Scan the entries for the word "agent" and report how many lines contain it, as a number with no other words.
── DATA FOR REVIEW ──
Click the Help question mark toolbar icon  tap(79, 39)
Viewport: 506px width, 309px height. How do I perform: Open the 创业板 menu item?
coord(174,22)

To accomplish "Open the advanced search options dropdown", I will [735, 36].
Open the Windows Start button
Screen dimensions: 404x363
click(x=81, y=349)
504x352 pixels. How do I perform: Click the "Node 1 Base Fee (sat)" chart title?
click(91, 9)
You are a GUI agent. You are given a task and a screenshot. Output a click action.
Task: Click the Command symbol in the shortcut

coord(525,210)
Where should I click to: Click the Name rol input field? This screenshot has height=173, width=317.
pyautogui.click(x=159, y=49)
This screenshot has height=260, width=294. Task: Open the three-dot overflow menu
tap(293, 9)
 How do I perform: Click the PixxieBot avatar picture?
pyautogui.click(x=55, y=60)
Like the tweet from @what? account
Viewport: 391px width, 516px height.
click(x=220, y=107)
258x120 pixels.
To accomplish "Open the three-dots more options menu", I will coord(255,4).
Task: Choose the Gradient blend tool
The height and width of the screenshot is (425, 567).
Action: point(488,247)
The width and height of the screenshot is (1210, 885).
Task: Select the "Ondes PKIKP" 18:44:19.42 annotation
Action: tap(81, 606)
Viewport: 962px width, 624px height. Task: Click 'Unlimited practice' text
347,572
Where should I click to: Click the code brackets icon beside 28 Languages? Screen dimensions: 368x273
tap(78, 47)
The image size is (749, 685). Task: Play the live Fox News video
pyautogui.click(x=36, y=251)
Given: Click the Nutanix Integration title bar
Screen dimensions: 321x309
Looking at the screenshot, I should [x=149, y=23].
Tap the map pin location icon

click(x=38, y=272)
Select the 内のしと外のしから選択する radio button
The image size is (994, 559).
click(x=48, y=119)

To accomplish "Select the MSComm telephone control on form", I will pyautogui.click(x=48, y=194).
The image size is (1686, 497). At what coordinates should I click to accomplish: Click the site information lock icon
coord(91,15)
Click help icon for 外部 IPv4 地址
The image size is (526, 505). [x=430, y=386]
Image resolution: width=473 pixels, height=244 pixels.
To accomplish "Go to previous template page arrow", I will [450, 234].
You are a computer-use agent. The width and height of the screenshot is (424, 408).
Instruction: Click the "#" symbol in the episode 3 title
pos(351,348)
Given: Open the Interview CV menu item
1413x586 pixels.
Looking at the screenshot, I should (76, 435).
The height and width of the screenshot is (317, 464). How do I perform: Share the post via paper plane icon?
───
• **REPLY TO THE EXERCISE**
2